I really liked Kaufman's The Right Stuff, and yes, that cast was great. I especially liked Fred Ward as Gus Grissom. I'm looking forward to Hemingway and Gelhorn. I just recently read The Paris Wife about Hemingway's first wife, Hadley, and their time in Paris in the 1920s. Then I re-read A Moveable Feast.
Martha Gelhorn, his third wife, is ranked as one of the top 5 war correspondents of the 20th century. She was the reporter Hemingway wanted to be (and pretended to be). Apparently he was jealous of her, and tried to prevent her from covering D-Day by getting her press credentials suspended. But she hopped on board a ship carrying explosives and made it to Europe anyway. Hemingway missed D-Day because he caught pneumonia. Gelhorn dropped by the hospital to tell him their marriage was over.
Wait...Lars Ulrich...what?
/3rtful -- what do you mean Uma's performance is underrated here -- i nominated her myself that year ...albeit before i was running a website ;)
Adri - I hope that scene in the hospital is included in the new movie. (I've not had a great feeling from anything I've seen so far, but I think it's probably a mistake to show too much "in production", and hope it's better because I'm not feeling this project - yet.)
I just read Gelhorn's "Travels with Myself and Another" about some of her travels to China and Africa - the "hell trips", the ones full of disasters. Great read, and her voice as a writer was so so distinct. She was definitely an old school "dame" - I can see Rosalind Russell playing her, but frankly not Nicole. I don't know that any actress today can evoke that particularly quality.

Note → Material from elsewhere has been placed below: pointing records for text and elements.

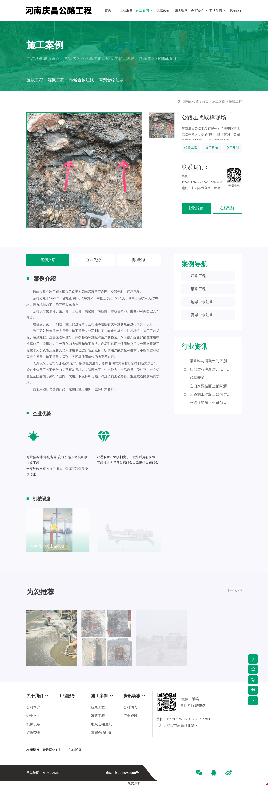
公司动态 (130, 707)
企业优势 (93, 260)
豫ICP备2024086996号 (122, 773)
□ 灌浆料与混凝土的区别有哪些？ (209, 361)
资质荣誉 (33, 733)
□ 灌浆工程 (195, 289)
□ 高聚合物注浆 (199, 315)
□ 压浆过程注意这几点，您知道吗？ (209, 369)
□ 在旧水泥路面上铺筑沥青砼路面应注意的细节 (209, 386)
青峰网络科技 (52, 750)
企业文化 (33, 716)
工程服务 (67, 695)
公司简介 (33, 707)
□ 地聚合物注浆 (199, 302)
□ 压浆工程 (195, 276)
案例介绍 (48, 260)
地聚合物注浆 (101, 724)
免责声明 (134, 783)
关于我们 (37, 695)
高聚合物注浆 (101, 733)
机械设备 (139, 260)
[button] (234, 590)
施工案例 (218, 101)
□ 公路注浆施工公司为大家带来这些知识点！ (209, 403)
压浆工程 (235, 101)
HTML (47, 773)
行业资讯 (130, 716)
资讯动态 (134, 695)
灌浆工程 (98, 716)
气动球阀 (75, 750)
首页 (205, 101)
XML (55, 773)
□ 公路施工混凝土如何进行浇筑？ (209, 394)
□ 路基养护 (194, 378)
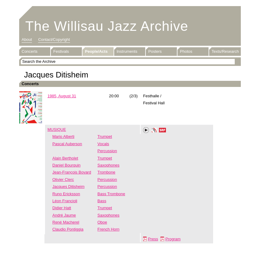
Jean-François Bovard (71, 172)
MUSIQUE (56, 129)
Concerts (29, 51)
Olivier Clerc (63, 179)
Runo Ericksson (66, 194)
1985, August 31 (61, 96)
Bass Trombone (111, 194)
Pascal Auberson (67, 144)
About (27, 39)
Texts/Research (225, 51)
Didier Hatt (61, 208)
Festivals (61, 51)
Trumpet (104, 136)
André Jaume (64, 215)
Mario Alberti (63, 136)
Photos (186, 51)
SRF (162, 131)
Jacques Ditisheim (68, 186)
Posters (155, 51)
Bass (101, 201)
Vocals (103, 144)
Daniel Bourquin (66, 165)
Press (153, 239)
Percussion (107, 151)
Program (173, 239)
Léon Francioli (64, 201)
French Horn (108, 229)
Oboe (102, 222)
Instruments (127, 51)
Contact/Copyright (54, 39)
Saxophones (108, 165)
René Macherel (65, 222)
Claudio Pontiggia (67, 229)
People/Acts (96, 51)
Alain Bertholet (65, 158)
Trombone (106, 172)
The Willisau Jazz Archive (106, 26)
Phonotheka (154, 131)
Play (146, 130)
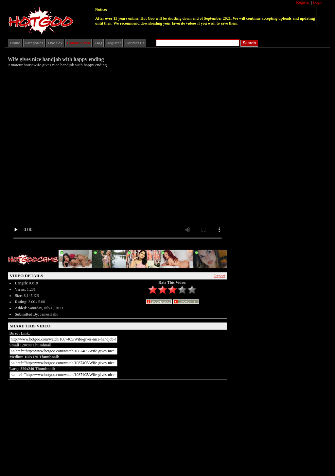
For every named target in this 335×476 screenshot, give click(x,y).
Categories (34, 43)
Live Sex (55, 43)
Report (219, 276)
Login (317, 2)
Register (114, 43)
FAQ (98, 43)
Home (15, 43)
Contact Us (135, 43)
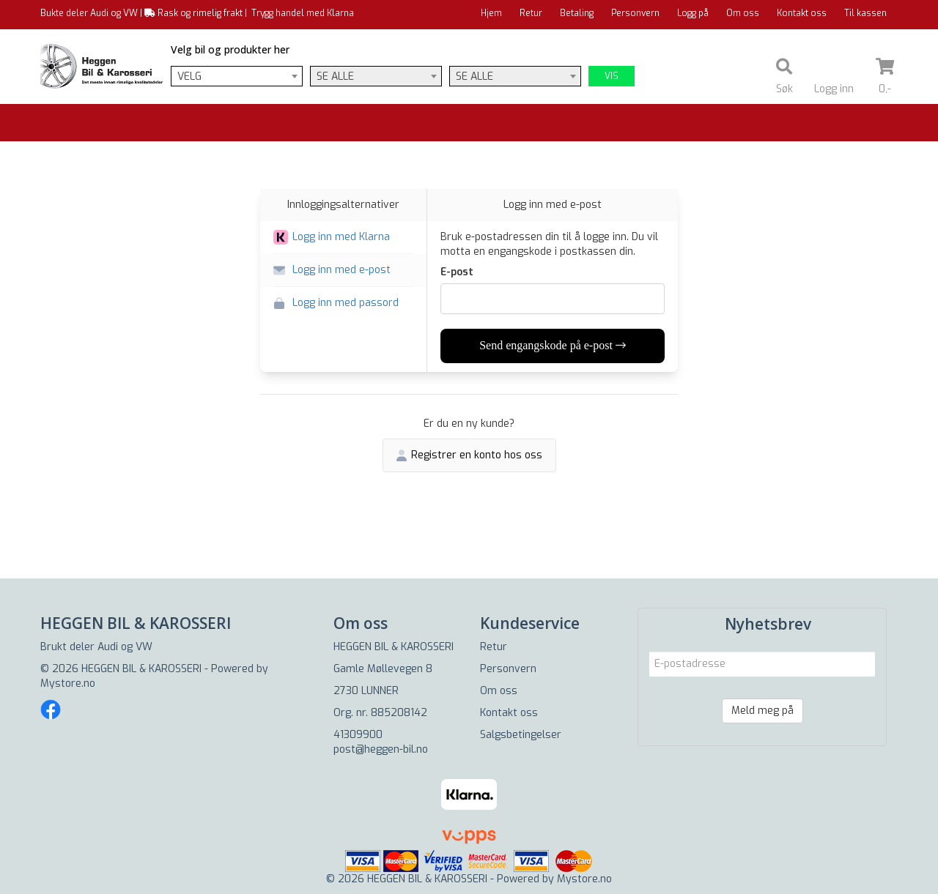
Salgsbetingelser (520, 735)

And no, I've not seen any of Kaufmann's films but your post got me thinking Nathaniel about what happens to certain careers and certain people; how is it that someone can be at the top of their game and then just...disappear, so to speak?
"The Corrections" will be adapted into a television series, not a feature film. That's somewhat surprising.
Personally, I have 61 A+s. 3 straight horrors, 3 horror comedies, 13 thrillers, 12 English language dramas, 7 Foreign language dramas, 2 fantasies, 2 action films, 3 crime films, 3 war films, 3 westerns, 1 unaccounted for Sci-fi, mostly because calling it anything else would be to say that it does anything spectacularly aside from being beautiful (It's 2001), 2 dramedies, 2 epics and 1 relatively light comedy.
Janice- thanks for the reading recommendation. I don't feel that the quality of dame-iness is lost, as much as set aside, and we're not being allowed to see it. I also think it takes some practice to get good at it, that the first few tries might be a bit tentative. But sometimes when I'm watching under-utilized actresses, I think they could do Myrna Loy roles, Amy Smart, Kat Dennings, Ali Larter, Sandra Oh. And Amanda Bynes could do Rosilind Russell parts, if any existed. So much talent, so small a view of women's narratives.